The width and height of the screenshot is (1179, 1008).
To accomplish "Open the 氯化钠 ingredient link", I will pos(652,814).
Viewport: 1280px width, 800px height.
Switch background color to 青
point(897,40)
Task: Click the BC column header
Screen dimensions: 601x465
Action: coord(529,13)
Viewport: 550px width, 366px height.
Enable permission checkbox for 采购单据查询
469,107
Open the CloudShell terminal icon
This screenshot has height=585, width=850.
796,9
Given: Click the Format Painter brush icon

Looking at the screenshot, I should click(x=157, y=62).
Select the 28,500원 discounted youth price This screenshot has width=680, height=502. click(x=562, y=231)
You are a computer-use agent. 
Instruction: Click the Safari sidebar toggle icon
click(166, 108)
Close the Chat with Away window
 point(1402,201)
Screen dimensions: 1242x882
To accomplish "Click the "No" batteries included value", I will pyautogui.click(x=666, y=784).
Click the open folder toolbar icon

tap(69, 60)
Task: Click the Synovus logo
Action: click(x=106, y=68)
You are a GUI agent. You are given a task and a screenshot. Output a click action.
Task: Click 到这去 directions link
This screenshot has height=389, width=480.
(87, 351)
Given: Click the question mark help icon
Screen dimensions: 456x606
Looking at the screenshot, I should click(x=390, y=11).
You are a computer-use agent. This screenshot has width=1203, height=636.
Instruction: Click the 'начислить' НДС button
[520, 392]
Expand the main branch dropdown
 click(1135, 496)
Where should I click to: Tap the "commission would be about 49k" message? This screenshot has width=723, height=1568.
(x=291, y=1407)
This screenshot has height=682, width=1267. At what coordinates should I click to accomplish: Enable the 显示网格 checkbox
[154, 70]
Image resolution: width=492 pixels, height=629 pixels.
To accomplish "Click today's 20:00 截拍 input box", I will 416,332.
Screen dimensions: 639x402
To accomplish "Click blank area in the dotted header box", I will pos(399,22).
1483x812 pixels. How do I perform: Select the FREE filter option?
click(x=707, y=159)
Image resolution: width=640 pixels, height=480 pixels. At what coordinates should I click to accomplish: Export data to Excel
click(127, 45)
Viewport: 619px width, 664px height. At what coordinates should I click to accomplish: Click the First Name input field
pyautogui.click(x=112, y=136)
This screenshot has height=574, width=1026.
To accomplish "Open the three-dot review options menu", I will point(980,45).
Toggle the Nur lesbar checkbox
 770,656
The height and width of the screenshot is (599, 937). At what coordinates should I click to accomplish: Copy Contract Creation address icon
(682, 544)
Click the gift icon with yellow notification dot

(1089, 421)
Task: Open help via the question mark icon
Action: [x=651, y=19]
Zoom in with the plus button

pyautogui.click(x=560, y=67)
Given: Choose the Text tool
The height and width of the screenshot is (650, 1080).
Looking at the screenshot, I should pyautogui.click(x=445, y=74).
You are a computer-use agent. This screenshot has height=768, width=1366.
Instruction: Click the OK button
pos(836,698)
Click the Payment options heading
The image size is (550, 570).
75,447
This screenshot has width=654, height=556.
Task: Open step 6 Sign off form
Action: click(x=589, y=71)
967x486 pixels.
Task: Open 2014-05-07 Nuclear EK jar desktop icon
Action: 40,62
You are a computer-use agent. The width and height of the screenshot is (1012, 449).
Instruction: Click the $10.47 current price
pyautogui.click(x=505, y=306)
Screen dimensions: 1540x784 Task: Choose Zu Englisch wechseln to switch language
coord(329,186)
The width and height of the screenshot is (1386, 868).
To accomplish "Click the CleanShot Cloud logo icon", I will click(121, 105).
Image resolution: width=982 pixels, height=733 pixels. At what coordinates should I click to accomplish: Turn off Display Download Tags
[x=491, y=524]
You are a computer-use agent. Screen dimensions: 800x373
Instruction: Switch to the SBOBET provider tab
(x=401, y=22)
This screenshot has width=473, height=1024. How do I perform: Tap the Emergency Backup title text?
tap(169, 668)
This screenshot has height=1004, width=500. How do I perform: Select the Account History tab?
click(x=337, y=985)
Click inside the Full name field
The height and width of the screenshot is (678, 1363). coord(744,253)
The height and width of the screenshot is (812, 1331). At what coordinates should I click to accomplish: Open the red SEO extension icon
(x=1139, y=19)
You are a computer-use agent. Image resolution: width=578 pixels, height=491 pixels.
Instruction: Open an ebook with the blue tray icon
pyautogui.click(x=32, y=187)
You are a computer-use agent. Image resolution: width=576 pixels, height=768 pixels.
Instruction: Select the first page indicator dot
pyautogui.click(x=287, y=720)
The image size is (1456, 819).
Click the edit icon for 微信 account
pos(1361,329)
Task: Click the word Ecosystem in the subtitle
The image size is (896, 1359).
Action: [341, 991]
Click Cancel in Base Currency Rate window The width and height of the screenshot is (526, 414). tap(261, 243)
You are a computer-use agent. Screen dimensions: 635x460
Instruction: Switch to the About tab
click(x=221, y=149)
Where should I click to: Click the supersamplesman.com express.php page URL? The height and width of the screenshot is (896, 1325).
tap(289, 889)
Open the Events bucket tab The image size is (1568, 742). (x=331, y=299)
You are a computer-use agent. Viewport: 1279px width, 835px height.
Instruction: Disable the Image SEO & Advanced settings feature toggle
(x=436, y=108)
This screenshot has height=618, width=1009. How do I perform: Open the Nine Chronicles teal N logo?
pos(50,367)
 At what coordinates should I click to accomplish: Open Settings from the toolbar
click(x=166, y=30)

== == ==

What the task asks:
The stretch of entries above that starts with the line containing "Given: Choose the Text tool" and goes on through the line containing "has height=768, width=1366." is to be transcribed exactly, and no other line is to be transcribed.

Answer to this problem:
Given: Choose the Text tool
The height and width of the screenshot is (650, 1080).
Looking at the screenshot, I should pyautogui.click(x=445, y=74).
You are a computer-use agent. This screenshot has height=768, width=1366.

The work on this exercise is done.